**WORK TO COMPLETE**
Reproduce only the lines of the material below that start at the line containing "Where should I click to: Click" and stop at the line containing "You are a computer-use agent. The". Keep both end lines.

**DATASET**
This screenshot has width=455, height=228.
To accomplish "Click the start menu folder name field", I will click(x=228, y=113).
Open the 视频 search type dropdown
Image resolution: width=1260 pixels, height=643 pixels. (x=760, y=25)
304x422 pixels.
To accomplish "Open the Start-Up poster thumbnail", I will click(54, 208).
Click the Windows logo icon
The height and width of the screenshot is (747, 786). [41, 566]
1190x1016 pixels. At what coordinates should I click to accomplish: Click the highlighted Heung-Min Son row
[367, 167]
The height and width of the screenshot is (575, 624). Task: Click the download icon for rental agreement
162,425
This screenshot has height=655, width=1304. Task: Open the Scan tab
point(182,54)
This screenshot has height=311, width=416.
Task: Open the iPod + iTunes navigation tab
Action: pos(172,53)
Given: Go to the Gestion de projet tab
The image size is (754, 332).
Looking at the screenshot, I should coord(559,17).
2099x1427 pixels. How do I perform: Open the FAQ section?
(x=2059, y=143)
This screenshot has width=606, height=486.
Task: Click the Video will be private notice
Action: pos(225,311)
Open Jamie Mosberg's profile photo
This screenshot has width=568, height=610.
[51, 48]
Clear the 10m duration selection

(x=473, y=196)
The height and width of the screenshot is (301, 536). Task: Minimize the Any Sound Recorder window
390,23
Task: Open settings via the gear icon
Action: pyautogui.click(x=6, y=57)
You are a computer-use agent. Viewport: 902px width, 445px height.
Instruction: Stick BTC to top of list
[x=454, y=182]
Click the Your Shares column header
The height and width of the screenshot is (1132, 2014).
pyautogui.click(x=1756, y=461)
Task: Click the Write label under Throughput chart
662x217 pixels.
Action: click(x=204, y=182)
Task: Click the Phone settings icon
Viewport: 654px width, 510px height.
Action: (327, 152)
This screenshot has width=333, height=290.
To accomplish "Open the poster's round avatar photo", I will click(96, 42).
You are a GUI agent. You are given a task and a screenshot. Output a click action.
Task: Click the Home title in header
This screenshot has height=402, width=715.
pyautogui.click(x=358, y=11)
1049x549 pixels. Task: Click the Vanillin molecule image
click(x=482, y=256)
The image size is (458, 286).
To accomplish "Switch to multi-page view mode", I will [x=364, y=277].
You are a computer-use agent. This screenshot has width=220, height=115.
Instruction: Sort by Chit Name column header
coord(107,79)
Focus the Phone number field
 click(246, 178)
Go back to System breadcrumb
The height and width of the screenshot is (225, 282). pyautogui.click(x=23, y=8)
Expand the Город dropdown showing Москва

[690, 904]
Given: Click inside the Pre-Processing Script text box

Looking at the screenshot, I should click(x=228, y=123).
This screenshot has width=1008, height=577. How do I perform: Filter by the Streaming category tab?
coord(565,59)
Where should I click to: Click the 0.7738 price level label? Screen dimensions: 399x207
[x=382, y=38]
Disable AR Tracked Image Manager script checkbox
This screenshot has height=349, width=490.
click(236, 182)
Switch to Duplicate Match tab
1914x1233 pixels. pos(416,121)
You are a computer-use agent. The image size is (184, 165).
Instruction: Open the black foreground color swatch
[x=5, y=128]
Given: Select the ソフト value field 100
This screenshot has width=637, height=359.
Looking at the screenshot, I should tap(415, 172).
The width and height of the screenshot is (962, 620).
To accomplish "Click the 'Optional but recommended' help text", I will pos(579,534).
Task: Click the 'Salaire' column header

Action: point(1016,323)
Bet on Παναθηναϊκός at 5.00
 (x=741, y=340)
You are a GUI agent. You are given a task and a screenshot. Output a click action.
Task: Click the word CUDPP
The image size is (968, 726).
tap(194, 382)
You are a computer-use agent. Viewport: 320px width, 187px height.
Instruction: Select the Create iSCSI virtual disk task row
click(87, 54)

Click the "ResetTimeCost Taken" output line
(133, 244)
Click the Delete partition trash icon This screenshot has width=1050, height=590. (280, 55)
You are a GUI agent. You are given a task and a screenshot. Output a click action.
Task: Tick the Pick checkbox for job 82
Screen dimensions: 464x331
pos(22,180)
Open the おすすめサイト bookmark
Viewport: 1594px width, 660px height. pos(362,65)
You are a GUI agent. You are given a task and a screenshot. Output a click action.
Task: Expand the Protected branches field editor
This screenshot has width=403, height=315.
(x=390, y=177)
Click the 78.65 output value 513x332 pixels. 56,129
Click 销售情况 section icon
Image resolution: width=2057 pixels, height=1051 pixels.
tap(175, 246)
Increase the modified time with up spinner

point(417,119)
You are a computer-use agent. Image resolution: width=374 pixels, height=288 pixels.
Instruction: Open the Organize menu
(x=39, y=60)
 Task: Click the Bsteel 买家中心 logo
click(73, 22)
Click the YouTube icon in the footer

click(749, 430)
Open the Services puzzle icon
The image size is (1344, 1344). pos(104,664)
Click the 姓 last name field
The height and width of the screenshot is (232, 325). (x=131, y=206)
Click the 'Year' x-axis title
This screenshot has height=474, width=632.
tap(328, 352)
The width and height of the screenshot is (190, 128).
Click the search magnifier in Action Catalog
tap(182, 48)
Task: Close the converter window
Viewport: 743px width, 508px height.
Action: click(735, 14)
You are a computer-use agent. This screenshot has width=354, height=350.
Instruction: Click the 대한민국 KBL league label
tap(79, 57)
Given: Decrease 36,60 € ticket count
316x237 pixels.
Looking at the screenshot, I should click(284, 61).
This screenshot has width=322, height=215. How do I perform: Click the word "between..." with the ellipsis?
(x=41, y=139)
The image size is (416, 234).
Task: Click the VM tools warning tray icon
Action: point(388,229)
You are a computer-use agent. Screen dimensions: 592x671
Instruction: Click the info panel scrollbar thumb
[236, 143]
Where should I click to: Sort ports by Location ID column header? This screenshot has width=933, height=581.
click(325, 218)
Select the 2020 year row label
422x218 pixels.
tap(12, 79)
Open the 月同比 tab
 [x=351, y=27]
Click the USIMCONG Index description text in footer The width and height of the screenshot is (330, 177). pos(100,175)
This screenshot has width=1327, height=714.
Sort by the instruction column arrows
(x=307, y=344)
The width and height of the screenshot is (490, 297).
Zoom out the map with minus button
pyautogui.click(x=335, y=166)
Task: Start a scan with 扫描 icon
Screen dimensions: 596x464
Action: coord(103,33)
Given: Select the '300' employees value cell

**SOLUTION**
Where should I click to: Click the 0.7738 price level label? Screen dimensions: 399x207
[x=382, y=38]
Disable AR Tracked Image Manager script checkbox
This screenshot has height=349, width=490.
click(236, 182)
Switch to Duplicate Match tab
1914x1233 pixels. pos(416,121)
You are a computer-use agent. The image size is (184, 165).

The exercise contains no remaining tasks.